WHAT IS ASKED:
1) Reproduce the passage on carbon tube filter capacitors word for word, starting at "These capacitors exhibit" and ending at "into miniaturized devices.".
2) Write the next part of the article on multi-layer carbon tube electrodes, picking up after its last sentence.

TEXT SEGMENT:
Begin
Researchers from China and USA demonstrated novel 3D multi-layer carbon tube electrodes for AC line-filtering supercapacitors.
We report three-dimensional multi-layer carbon tube electrodes for miniaturized filter capacitors, and the structure of the electrodes can be precisely controlled.
These capacitors exhibit desirable capacitance for carbon nanotube-based EDLCs and excellent filtering characteristics for line-filtering applications and could be integrated into miniaturized devices.
Alternating current line-filtering capacitors are critical for digital circuits and electronics. Aluminum electrolytic capacitors (AECs) are the most used filter capacitors, but their bulky size has hindered their application in miniaturization. Electric double-layer supercapacitors (EDLCs), whose capacitance is much higher than AECs, are expected to be miniaturized filter capacitors. However, achieving EDLCs with high-frequency and high-capacitance performances is challenging. Designing high-oriented and high-density carbon-based electrodes would minimize the performance trade-off between frequency response and capacitance.
Abstract
Electric double-layer capacitors (EDLCs) have the potential to replace aluminum electrolytic capacitors for alternating current line-filtering, aligning with the trend of device miniaturization. However, it is challenging for EDLCs to simultaneously achieve rapid ion migration, electrical response, and high areal and volumetric capacitances.
Here, we demonstrate that three-dimensional, structurally integrated multi-layer carbon tube (3D-MLCT) frameworks are used as electrodes for high-performance filtering EDLCs. By simply increasing the number of tube layers, a high specific areal capacitance of 3.08 mF cm−2 at 120 Hz is achieved with a phase angle of −80.1°, exhibiting excellent capacitance and fast frequency response. The outstanding performance of the 3D-MLCT is attributed to the high density, high orientation, and high integrality of carbon tube arrays that facilitate and accelerate ion distribution onto the electrode surface. The findings of this work provide a solution for developing next-generation miniaturized filter capacitors with high capacitance and fast frequency response.
Introduction
Converting alternating current (AC) into direct current (DC) is essential for powering electronics. In the process, filter capacitors play a crucial role in smoothing the ripples in the rectified DC signal. Aluminum electrolytic capacitors (AECs) dominate this field but occupy the most significant volume in circuits. Electric double-layer capacitors (EDLCs), storing energy physically through reversible ion adsorption at the electrode-electrolyte interface, have been anticipated for fast frequency response applications.
End
STORED ROWS:
Begin
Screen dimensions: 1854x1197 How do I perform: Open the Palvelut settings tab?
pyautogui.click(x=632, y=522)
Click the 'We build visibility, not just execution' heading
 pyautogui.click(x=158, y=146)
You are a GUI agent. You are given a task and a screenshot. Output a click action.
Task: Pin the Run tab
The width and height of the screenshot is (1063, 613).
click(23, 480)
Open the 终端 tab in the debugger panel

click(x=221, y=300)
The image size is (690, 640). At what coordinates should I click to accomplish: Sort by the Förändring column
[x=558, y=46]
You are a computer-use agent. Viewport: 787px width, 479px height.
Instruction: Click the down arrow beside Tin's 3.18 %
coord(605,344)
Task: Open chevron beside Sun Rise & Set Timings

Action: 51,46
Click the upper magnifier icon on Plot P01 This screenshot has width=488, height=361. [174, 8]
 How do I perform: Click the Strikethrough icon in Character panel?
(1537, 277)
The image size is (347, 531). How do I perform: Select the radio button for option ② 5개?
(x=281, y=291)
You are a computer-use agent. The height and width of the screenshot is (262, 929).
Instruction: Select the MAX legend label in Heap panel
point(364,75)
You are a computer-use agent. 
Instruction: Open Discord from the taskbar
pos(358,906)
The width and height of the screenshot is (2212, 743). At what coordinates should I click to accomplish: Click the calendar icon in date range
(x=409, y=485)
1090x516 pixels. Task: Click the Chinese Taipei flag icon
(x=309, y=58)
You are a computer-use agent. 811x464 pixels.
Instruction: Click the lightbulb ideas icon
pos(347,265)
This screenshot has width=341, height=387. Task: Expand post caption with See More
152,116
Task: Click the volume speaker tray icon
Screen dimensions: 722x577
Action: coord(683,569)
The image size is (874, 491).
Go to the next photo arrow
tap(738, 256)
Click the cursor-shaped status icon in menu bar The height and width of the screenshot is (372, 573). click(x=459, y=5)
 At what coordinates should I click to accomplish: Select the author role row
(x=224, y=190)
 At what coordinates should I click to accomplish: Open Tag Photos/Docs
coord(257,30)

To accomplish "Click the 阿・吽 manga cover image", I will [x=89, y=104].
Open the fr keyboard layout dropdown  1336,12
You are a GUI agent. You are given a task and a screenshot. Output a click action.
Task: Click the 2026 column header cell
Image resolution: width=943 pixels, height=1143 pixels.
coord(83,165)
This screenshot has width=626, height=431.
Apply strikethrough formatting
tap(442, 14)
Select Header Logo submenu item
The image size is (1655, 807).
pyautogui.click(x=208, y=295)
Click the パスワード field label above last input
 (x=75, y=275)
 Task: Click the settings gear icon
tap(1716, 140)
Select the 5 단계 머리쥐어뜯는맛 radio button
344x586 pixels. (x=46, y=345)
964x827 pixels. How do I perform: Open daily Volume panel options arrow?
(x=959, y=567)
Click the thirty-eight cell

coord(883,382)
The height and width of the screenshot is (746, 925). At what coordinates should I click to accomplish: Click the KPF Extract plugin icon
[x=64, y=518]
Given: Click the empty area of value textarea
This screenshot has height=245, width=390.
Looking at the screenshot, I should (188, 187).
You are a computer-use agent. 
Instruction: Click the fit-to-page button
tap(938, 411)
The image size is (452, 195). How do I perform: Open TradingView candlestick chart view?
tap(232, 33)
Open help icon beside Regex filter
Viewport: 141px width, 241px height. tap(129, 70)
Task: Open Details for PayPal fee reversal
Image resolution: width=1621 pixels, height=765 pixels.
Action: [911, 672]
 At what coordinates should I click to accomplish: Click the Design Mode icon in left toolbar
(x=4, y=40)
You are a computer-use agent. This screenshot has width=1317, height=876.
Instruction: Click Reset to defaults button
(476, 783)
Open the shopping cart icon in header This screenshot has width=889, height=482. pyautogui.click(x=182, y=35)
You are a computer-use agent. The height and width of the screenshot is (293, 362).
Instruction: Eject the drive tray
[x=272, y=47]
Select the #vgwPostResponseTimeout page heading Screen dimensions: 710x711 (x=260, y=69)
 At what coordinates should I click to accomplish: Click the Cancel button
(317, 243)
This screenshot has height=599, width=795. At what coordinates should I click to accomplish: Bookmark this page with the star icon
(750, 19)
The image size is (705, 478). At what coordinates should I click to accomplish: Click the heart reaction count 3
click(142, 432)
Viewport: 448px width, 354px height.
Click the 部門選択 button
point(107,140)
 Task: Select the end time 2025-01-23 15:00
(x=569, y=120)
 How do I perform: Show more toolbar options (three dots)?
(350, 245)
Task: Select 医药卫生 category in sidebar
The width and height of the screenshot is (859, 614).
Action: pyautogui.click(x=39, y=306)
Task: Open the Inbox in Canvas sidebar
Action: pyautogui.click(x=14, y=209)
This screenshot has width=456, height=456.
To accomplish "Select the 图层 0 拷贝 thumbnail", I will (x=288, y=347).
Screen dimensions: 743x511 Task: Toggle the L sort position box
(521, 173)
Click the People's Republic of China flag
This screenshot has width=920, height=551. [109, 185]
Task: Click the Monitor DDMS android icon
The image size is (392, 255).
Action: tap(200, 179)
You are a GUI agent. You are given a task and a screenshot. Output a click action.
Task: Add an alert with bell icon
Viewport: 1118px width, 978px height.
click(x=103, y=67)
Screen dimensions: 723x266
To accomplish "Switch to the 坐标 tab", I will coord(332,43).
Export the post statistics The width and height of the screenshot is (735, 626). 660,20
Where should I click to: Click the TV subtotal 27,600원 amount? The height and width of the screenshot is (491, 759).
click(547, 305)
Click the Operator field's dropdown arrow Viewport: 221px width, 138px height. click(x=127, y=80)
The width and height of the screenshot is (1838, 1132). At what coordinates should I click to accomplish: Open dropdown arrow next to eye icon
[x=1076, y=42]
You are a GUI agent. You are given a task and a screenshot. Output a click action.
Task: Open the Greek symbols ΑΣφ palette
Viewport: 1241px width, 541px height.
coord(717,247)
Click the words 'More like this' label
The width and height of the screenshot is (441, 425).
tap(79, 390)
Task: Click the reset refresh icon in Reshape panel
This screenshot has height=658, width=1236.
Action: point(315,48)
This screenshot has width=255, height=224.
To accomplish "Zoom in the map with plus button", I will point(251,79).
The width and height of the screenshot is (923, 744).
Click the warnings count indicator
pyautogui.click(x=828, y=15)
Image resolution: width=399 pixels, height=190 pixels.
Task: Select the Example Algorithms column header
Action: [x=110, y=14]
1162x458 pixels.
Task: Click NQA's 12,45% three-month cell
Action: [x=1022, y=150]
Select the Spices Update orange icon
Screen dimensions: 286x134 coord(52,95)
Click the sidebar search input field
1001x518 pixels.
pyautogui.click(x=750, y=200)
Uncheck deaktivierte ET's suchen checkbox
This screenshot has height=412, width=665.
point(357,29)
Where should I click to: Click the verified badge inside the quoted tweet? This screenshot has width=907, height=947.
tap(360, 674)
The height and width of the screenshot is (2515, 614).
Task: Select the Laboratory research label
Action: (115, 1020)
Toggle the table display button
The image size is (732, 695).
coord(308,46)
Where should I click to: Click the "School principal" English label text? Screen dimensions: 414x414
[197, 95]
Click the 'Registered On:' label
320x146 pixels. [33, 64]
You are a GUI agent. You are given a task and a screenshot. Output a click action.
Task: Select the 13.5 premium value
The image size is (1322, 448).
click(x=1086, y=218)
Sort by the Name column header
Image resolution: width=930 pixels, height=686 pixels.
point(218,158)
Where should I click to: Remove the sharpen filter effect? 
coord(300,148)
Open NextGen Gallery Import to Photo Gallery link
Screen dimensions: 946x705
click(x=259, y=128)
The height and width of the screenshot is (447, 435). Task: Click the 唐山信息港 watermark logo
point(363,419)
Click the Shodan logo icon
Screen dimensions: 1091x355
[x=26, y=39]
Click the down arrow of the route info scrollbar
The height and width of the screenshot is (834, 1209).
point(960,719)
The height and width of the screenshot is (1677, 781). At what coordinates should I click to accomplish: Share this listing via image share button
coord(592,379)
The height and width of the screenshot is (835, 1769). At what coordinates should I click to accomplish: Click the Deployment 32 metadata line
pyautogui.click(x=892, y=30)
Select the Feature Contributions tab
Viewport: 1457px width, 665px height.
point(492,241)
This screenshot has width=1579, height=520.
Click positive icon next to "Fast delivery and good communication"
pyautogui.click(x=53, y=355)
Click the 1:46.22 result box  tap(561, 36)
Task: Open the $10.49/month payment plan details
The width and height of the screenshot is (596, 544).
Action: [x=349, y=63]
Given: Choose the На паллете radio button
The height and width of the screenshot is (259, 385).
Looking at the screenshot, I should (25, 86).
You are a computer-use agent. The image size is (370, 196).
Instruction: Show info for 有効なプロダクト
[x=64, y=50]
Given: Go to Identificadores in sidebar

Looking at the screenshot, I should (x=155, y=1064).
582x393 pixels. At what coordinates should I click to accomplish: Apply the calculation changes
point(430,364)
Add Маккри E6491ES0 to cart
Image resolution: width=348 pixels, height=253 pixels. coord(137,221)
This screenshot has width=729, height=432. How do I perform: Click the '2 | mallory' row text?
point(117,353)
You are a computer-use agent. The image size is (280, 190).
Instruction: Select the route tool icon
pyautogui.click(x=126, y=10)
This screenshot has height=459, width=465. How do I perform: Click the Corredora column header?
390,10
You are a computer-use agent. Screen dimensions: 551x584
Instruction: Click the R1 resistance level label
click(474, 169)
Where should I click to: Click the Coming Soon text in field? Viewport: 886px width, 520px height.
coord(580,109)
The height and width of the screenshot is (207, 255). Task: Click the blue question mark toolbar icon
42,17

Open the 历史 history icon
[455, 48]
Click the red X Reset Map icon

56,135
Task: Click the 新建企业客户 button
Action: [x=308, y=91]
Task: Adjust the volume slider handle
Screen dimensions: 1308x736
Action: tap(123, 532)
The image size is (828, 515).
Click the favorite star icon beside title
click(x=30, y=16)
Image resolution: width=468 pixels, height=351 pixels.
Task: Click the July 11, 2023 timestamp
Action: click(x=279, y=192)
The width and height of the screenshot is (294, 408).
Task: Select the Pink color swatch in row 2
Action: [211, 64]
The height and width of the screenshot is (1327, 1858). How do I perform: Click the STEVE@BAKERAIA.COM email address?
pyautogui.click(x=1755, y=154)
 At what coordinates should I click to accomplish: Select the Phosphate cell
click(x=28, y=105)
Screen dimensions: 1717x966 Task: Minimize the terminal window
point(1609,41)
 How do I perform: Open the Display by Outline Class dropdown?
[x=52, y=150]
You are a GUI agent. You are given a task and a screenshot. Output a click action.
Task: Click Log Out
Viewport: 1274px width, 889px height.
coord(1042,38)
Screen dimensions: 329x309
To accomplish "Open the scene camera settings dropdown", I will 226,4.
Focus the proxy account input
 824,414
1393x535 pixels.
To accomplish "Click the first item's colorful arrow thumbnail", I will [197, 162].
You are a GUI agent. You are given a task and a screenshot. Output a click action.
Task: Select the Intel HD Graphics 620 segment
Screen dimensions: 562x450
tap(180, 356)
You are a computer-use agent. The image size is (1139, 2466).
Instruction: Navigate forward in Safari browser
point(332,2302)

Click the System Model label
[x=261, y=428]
End
RESULTS OF THE TASKS:
1)
These capacitors exhibit desirable capacitance for carbon nanotube-based EDLCs and excellent filtering characteristics for line-filtering applications and could be integrated into miniaturized devices.

2)
EDLCs are considered promising alternative devices for AC line-filtering to meet the demands of miniaturized electronic devices owing to their several-orders-of-magnitude-higher specific capacitance than commercial AECs. However, conventional EDLCs behave more like resistors than capacitors and possess poor frequency response performance at an indicator frequency of 120 Hz because of their tortuous and complicated pore structure as well as the high resistances of the electrodes.
The first filtering EDLC was reported by Miller et al., with discrete vertically oriented graphene (VOG) nanosheets grown on nickel substrates as electrodes, demonstrating an outstanding AC line-filtering performance. Subsequently, various carbon-nanomaterial-based electrodes with high orientation, thin thickness, and macro-porous structures have been explored for filtering EDLCs. However, the specific areal (CA) and volumetric capacitances (CV) are still at a low level—the bottleneck of miniaturized filter devices.
Recently, we have demonstrated three-dimensional carbon tube (3D-CT) grid-based electrodes with integrated structures for line-filtering applications. The 3D-CT grids, employed as the electrodes of EDLCs, showed exceptional line-filtering capabilities owing to their 3D-ordered design, functional CT units, chemical bond connections, high conductivity, stable open-pore structures, and interconnected lateral and vertical carbon tubes that facilitate smooth ion distribution channels.
The preliminary results reported of filling CTs with smaller-diameter carbon nanotubes (CNTs) (3D-CNT@CT) have blazed a trail in enhancing CA effectively. However, due to the relatively sparse distribution and unoriented alignment of smaller CNTs inside the CTs, the increase in CA is limited, and the rapid migration of ions inside CTs is hindered. To further improve CA to meet the expectations of miniaturized filter capacitors, the CTs could be uniformly filled with concentric tubes that replicate their original morphology to provide rich ion-accessible surface areas while maintaining the high orientation of the interconnected structure.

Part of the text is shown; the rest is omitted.